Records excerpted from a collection
▬▬▬▬▬▬▬▬▬▬
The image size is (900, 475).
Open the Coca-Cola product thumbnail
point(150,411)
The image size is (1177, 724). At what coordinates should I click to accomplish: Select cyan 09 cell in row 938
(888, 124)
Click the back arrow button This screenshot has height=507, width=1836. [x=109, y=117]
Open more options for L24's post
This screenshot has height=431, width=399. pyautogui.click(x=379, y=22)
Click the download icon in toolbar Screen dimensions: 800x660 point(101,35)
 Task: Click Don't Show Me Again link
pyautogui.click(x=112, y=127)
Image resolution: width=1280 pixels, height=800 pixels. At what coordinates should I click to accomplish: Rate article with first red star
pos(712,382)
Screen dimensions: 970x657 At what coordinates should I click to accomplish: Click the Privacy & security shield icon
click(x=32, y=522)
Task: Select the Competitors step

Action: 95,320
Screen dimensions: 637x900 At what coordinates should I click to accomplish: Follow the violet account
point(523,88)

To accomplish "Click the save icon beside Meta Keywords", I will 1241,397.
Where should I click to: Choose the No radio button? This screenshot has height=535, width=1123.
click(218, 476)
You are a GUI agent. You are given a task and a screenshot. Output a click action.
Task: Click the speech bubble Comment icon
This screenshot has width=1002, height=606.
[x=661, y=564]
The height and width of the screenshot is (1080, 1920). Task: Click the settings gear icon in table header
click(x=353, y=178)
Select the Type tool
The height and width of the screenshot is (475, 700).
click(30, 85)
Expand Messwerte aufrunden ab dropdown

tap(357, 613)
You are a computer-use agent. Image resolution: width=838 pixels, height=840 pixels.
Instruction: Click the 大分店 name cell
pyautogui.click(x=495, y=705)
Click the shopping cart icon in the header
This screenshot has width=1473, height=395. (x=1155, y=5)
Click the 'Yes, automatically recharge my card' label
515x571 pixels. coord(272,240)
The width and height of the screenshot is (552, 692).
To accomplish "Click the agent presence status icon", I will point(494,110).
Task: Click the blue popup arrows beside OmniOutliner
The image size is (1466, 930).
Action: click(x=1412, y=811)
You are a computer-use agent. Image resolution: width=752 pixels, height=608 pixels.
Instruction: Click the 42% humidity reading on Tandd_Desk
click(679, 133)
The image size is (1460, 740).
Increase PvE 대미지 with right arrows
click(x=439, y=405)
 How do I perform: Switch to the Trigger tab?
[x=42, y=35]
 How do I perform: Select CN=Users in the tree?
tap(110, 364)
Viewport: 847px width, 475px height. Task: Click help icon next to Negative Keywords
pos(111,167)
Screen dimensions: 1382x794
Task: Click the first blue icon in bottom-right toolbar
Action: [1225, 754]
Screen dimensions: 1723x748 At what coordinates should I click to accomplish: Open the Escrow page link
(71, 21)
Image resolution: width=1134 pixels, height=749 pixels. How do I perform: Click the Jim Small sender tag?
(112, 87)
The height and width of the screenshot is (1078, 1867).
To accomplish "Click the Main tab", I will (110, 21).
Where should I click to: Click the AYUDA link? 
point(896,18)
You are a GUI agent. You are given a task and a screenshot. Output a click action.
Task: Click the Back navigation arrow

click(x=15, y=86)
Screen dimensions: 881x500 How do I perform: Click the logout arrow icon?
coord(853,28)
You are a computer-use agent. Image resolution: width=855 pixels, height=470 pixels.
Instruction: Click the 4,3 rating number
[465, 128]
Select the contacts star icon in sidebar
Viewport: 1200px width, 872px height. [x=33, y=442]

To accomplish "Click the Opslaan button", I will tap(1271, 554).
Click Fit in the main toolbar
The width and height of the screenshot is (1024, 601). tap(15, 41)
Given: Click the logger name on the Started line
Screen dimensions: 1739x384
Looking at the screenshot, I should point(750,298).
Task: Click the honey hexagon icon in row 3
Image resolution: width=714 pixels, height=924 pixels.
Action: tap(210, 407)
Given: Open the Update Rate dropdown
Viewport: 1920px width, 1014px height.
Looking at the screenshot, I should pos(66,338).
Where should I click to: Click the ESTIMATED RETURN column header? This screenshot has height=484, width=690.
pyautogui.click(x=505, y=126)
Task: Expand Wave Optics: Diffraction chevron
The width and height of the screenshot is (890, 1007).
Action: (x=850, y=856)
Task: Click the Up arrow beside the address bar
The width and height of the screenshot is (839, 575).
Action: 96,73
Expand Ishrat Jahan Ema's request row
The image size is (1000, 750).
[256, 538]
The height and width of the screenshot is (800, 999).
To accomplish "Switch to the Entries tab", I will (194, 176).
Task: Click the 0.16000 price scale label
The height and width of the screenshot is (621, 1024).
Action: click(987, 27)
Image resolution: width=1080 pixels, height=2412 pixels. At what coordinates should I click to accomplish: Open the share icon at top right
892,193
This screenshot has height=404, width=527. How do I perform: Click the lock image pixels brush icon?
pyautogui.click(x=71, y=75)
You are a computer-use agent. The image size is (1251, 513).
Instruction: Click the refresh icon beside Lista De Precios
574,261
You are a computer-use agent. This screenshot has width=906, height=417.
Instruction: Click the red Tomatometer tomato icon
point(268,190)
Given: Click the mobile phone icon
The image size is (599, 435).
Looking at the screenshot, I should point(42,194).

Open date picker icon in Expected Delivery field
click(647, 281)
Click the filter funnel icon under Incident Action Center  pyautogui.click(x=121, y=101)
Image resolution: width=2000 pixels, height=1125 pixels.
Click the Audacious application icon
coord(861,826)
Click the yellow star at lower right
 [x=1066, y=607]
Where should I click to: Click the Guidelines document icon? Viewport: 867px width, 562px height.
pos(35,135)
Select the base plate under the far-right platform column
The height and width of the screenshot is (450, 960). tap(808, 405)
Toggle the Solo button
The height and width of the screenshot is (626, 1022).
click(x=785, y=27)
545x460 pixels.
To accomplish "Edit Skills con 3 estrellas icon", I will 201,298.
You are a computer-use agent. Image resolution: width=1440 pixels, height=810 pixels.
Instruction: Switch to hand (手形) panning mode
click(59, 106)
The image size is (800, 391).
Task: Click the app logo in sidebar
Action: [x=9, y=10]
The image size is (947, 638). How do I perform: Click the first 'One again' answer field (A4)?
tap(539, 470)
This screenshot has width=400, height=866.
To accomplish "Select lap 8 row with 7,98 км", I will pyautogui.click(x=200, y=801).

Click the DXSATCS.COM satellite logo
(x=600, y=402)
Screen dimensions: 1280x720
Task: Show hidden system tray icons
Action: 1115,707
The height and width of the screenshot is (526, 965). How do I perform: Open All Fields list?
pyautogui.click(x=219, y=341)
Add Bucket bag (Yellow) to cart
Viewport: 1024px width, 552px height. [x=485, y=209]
▬▬▬▬▬▬▬▬▬▬
EXERCISE OBJECTIVE
What is needed here is an exact copy of every record.

ANSWER SPACE
The image size is (900, 475).
Open the Coca-Cola product thumbnail
point(150,411)
The image size is (1177, 724). At what coordinates should I click to accomplish: Select cyan 09 cell in row 938
(888, 124)
Click the back arrow button This screenshot has height=507, width=1836. [x=109, y=117]
Open more options for L24's post
This screenshot has height=431, width=399. pyautogui.click(x=379, y=22)
Click the download icon in toolbar Screen dimensions: 800x660 point(101,35)
 Task: Click Don't Show Me Again link
pyautogui.click(x=112, y=127)
Image resolution: width=1280 pixels, height=800 pixels. At what coordinates should I click to accomplish: Rate article with first red star
pos(712,382)
Screen dimensions: 970x657 At what coordinates should I click to accomplish: Click the Privacy & security shield icon
click(x=32, y=522)
Task: Select the Competitors step

Action: 95,320
Screen dimensions: 637x900 At what coordinates should I click to accomplish: Follow the violet account
point(523,88)

To accomplish "Click the save icon beside Meta Keywords", I will 1241,397.
Where should I click to: Choose the No radio button? This screenshot has height=535, width=1123.
click(218, 476)
You are a GUI agent. You are given a task and a screenshot. Output a click action.
Task: Click the speech bubble Comment icon
This screenshot has width=1002, height=606.
[x=661, y=564]
The height and width of the screenshot is (1080, 1920). Task: Click the settings gear icon in table header
click(x=353, y=178)
Select the Type tool
The height and width of the screenshot is (475, 700).
click(30, 85)
Expand Messwerte aufrunden ab dropdown

tap(357, 613)
You are a computer-use agent. Image resolution: width=838 pixels, height=840 pixels.
Instruction: Click the 大分店 name cell
pyautogui.click(x=495, y=705)
Click the shopping cart icon in the header
This screenshot has width=1473, height=395. (x=1155, y=5)
Click the 'Yes, automatically recharge my card' label
515x571 pixels. coord(272,240)
The width and height of the screenshot is (552, 692).
To accomplish "Click the agent presence status icon", I will point(494,110).
Task: Click the blue popup arrows beside OmniOutliner
The image size is (1466, 930).
Action: click(x=1412, y=811)
You are a computer-use agent. Image resolution: width=752 pixels, height=608 pixels.
Instruction: Click the 42% humidity reading on Tandd_Desk
click(679, 133)
The image size is (1460, 740).
Increase PvE 대미지 with right arrows
click(x=439, y=405)
 How do I perform: Switch to the Trigger tab?
[x=42, y=35]
 How do I perform: Select CN=Users in the tree?
tap(110, 364)
Viewport: 847px width, 475px height. Task: Click help icon next to Negative Keywords
pos(111,167)
Screen dimensions: 1382x794
Task: Click the first blue icon in bottom-right toolbar
Action: [1225, 754]
Screen dimensions: 1723x748 At what coordinates should I click to accomplish: Open the Escrow page link
(71, 21)
Image resolution: width=1134 pixels, height=749 pixels. How do I perform: Click the Jim Small sender tag?
(112, 87)
The height and width of the screenshot is (1078, 1867).
To accomplish "Click the Main tab", I will (110, 21).
Where should I click to: Click the AYUDA link? 
point(896,18)
You are a GUI agent. You are given a task and a screenshot. Output a click action.
Task: Click the Back navigation arrow

click(x=15, y=86)
Screen dimensions: 881x500 How do I perform: Click the logout arrow icon?
coord(853,28)
You are a computer-use agent. Image resolution: width=855 pixels, height=470 pixels.
Instruction: Click the 4,3 rating number
[465, 128]
Select the contacts star icon in sidebar
Viewport: 1200px width, 872px height. [x=33, y=442]

To accomplish "Click the Opslaan button", I will tap(1271, 554).
Click Fit in the main toolbar
The width and height of the screenshot is (1024, 601). tap(15, 41)
Given: Click the logger name on the Started line
Screen dimensions: 1739x384
Looking at the screenshot, I should point(750,298).
Task: Click the honey hexagon icon in row 3
Image resolution: width=714 pixels, height=924 pixels.
Action: tap(210, 407)
Given: Open the Update Rate dropdown
Viewport: 1920px width, 1014px height.
Looking at the screenshot, I should pos(66,338).
Where should I click to: Click the ESTIMATED RETURN column header? This screenshot has height=484, width=690.
pyautogui.click(x=505, y=126)
Task: Expand Wave Optics: Diffraction chevron
The width and height of the screenshot is (890, 1007).
Action: (x=850, y=856)
Task: Click the Up arrow beside the address bar
The width and height of the screenshot is (839, 575).
Action: 96,73
Expand Ishrat Jahan Ema's request row
The image size is (1000, 750).
[256, 538]
The height and width of the screenshot is (800, 999).
To accomplish "Switch to the Entries tab", I will (194, 176).
Task: Click the 0.16000 price scale label
The height and width of the screenshot is (621, 1024).
Action: click(987, 27)
Image resolution: width=1080 pixels, height=2412 pixels. At what coordinates should I click to accomplish: Open the share icon at top right
892,193
This screenshot has height=404, width=527. How do I perform: Click the lock image pixels brush icon?
pyautogui.click(x=71, y=75)
You are a computer-use agent. The image size is (1251, 513).
Instruction: Click the refresh icon beside Lista De Precios
574,261
You are a computer-use agent. This screenshot has width=906, height=417.
Instruction: Click the red Tomatometer tomato icon
point(268,190)
Given: Click the mobile phone icon
The image size is (599, 435).
Looking at the screenshot, I should point(42,194).

Open date picker icon in Expected Delivery field
click(647, 281)
Click the filter funnel icon under Incident Action Center  pyautogui.click(x=121, y=101)
Image resolution: width=2000 pixels, height=1125 pixels.
Click the Audacious application icon
coord(861,826)
Click the yellow star at lower right
 [x=1066, y=607]
Where should I click to: Click the Guidelines document icon? Viewport: 867px width, 562px height.
pos(35,135)
Select the base plate under the far-right platform column
The height and width of the screenshot is (450, 960). tap(808, 405)
Toggle the Solo button
The height and width of the screenshot is (626, 1022).
click(x=785, y=27)
545x460 pixels.
To accomplish "Edit Skills con 3 estrellas icon", I will 201,298.
You are a computer-use agent. Image resolution: width=1440 pixels, height=810 pixels.
Instruction: Switch to hand (手形) panning mode
click(59, 106)
The image size is (800, 391).
Task: Click the app logo in sidebar
Action: [x=9, y=10]
The image size is (947, 638). How do I perform: Click the first 'One again' answer field (A4)?
tap(539, 470)
This screenshot has width=400, height=866.
To accomplish "Select lap 8 row with 7,98 км", I will pyautogui.click(x=200, y=801).

Click the DXSATCS.COM satellite logo
(x=600, y=402)
Screen dimensions: 1280x720
Task: Show hidden system tray icons
Action: 1115,707
The height and width of the screenshot is (526, 965). How do I perform: Open All Fields list?
pyautogui.click(x=219, y=341)
Add Bucket bag (Yellow) to cart
Viewport: 1024px width, 552px height. [x=485, y=209]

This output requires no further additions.